╔══

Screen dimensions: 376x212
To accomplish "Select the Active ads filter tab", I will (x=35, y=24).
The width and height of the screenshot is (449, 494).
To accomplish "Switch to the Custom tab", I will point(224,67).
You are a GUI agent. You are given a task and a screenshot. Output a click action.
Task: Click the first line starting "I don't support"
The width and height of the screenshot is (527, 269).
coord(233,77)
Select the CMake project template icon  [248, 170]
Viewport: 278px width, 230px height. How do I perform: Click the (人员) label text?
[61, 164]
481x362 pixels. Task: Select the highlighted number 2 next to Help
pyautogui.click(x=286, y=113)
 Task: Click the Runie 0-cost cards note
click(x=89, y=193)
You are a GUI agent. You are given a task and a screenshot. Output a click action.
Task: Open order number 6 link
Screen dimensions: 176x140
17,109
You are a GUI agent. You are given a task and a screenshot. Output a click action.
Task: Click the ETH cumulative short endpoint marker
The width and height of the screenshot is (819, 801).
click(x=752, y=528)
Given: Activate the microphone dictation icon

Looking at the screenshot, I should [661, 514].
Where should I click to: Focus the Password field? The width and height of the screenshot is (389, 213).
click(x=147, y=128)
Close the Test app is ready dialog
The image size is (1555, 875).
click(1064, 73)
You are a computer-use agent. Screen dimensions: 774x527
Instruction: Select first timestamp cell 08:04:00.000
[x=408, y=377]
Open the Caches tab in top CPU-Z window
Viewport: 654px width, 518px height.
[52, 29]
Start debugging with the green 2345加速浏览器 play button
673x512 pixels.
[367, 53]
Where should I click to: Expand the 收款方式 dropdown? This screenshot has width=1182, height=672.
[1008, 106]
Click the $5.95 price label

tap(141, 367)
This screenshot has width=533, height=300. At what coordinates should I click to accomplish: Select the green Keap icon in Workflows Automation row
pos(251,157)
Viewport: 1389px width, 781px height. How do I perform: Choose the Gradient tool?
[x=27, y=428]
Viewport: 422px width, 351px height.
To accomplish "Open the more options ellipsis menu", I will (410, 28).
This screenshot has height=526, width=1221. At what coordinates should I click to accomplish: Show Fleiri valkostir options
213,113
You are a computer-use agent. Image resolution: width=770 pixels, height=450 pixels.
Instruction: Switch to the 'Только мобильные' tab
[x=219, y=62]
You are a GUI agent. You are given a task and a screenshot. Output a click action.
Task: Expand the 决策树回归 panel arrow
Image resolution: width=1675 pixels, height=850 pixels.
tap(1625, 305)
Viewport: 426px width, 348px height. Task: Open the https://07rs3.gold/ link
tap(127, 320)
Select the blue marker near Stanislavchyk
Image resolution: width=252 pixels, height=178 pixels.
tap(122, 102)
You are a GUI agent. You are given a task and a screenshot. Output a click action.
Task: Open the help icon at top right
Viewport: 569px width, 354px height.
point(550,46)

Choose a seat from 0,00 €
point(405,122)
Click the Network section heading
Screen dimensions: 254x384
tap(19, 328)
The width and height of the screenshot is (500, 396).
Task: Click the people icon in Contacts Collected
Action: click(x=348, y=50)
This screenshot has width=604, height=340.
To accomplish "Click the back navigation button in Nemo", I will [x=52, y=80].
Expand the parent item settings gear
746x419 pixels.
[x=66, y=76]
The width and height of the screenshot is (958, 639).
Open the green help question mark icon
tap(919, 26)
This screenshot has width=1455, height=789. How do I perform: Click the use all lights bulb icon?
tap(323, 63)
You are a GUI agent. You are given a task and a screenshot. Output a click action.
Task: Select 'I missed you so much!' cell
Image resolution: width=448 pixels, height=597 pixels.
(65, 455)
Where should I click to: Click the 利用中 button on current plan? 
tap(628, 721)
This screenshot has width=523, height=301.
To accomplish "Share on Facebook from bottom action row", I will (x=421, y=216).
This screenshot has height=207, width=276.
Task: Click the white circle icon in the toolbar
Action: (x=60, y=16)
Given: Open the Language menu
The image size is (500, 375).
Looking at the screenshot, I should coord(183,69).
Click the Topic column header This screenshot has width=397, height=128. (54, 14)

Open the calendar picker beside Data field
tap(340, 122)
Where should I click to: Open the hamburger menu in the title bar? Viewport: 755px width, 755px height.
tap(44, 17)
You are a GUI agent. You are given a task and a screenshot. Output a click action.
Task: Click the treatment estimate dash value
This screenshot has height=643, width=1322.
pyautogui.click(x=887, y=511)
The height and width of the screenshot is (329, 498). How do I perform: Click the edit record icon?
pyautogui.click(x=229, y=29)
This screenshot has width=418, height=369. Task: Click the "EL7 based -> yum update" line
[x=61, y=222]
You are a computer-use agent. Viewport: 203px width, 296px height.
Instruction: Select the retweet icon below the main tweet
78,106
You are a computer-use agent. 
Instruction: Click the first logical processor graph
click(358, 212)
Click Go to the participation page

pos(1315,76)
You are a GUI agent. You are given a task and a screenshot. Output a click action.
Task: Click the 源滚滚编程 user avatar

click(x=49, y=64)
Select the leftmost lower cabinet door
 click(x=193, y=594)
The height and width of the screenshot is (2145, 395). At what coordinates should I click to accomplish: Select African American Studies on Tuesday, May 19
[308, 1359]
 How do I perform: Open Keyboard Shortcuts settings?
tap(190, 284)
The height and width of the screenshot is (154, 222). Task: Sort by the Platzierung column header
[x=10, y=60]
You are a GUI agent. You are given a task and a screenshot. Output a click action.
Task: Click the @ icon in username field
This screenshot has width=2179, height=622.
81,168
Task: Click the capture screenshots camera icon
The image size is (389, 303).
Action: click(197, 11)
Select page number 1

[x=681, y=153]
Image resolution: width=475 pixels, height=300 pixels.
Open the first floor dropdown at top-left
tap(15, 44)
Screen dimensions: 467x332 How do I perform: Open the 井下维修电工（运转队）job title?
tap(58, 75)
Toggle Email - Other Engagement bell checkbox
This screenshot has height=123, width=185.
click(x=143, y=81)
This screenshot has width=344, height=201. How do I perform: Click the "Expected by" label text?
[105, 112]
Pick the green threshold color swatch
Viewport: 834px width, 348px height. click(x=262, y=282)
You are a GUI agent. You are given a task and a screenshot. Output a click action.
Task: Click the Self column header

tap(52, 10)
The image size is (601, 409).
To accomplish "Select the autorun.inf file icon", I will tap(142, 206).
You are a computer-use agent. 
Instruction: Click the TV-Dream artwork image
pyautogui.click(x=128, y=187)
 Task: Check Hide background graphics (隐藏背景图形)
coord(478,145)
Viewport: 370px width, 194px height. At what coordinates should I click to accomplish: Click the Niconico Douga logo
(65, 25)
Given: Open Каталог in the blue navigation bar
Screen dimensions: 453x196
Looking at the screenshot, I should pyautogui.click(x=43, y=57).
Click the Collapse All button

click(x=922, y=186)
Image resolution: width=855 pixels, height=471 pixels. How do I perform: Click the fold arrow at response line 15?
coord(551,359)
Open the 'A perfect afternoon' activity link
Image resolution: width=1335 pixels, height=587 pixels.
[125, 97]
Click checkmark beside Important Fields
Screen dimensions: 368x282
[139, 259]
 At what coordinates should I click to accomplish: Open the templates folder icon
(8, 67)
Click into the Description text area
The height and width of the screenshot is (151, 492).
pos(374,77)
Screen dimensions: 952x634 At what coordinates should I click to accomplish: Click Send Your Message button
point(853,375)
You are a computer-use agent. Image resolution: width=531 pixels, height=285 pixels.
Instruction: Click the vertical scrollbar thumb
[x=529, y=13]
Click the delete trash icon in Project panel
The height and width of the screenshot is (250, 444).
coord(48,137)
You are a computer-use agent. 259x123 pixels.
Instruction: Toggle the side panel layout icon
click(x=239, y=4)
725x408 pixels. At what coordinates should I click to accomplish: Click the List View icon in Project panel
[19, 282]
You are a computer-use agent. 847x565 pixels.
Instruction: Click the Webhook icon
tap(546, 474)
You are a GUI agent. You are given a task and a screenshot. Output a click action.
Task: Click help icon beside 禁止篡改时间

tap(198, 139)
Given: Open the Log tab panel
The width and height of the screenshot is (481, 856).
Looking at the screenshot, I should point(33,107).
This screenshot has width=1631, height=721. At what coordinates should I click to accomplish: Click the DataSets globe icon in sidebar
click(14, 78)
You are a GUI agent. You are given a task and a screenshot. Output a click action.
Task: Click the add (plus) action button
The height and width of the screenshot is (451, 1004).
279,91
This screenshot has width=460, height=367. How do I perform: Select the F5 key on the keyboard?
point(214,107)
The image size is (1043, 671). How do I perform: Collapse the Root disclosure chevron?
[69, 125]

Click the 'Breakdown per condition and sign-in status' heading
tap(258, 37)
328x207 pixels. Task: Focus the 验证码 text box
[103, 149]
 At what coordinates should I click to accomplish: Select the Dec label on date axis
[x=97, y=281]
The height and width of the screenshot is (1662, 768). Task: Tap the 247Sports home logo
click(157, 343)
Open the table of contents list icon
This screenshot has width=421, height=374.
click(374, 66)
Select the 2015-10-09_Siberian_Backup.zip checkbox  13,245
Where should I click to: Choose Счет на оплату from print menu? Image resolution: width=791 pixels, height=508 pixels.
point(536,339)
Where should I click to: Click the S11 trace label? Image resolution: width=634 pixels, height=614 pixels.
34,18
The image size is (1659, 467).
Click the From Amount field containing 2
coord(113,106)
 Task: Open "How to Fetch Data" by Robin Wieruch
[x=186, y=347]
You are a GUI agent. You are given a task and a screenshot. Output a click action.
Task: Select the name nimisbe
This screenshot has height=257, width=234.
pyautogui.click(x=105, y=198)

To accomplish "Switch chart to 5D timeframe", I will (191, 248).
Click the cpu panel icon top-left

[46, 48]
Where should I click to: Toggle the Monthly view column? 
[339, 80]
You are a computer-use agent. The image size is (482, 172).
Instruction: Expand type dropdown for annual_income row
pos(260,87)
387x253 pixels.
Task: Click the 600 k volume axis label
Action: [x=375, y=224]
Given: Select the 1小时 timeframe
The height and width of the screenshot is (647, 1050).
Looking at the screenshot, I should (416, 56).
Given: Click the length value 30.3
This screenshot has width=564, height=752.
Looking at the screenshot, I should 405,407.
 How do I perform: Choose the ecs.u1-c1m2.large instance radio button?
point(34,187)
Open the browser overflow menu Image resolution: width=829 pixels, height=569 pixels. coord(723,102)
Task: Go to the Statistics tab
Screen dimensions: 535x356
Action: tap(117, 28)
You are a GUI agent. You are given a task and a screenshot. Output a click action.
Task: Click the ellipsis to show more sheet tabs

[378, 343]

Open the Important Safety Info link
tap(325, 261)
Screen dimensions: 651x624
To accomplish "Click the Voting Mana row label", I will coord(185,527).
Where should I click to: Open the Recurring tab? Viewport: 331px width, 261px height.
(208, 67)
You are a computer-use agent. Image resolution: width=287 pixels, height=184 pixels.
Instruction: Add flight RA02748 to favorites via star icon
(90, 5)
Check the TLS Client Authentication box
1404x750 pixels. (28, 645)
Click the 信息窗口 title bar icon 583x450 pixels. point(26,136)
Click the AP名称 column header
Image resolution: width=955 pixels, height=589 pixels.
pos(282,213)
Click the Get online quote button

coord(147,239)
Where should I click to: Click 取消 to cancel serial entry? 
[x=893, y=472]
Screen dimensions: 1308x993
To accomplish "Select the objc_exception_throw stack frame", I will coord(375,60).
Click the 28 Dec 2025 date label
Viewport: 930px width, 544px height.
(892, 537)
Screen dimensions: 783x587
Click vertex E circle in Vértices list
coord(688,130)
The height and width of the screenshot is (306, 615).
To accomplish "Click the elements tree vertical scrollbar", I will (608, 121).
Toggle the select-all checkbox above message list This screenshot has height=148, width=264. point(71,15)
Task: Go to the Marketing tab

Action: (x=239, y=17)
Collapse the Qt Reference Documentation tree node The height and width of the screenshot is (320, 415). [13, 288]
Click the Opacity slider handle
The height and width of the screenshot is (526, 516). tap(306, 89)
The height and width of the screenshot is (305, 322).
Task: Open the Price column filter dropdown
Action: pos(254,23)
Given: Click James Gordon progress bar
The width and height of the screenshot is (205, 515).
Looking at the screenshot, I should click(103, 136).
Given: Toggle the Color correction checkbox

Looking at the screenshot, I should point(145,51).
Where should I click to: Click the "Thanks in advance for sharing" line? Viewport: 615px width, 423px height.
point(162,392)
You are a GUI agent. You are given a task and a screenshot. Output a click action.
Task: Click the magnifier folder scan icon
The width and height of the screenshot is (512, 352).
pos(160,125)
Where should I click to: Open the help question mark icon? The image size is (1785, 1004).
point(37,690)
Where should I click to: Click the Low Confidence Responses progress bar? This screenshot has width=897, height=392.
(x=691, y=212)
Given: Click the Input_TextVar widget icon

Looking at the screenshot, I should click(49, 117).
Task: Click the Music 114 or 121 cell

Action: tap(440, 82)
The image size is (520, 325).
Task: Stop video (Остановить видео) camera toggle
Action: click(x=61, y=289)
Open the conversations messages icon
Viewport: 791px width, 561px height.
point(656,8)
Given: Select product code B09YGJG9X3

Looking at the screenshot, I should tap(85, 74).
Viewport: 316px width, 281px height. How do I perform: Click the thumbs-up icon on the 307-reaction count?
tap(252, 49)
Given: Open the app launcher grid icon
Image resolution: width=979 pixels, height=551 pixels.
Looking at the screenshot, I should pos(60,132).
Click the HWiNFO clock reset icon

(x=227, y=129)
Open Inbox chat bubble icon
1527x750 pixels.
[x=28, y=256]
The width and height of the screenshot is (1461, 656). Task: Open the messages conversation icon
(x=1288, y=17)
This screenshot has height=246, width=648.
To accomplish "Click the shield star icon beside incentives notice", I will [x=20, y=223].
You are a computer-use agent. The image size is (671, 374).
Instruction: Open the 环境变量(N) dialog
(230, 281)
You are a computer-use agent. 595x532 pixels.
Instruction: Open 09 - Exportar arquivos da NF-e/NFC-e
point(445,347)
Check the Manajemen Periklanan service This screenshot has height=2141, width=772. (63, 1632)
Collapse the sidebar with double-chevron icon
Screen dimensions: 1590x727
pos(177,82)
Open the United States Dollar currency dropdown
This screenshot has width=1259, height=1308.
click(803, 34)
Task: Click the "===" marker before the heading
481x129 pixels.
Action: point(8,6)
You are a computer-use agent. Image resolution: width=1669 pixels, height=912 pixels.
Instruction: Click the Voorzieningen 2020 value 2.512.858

╚══

- _WHAT NEEDS TO BE DONE_
Please transcribe exactly the lines above from the line that has "Given: Click the length value 30.3" up to and including the line that has "Open the browser"; no other line belongs in the answer.

- _RESPONSE FOR THIS EXERCISE_
Given: Click the length value 30.3
This screenshot has width=564, height=752.
Looking at the screenshot, I should 405,407.
 How do I perform: Choose the ecs.u1-c1m2.large instance radio button?
point(34,187)
Open the browser overflow menu Image resolution: width=829 pixels, height=569 pixels. coord(723,102)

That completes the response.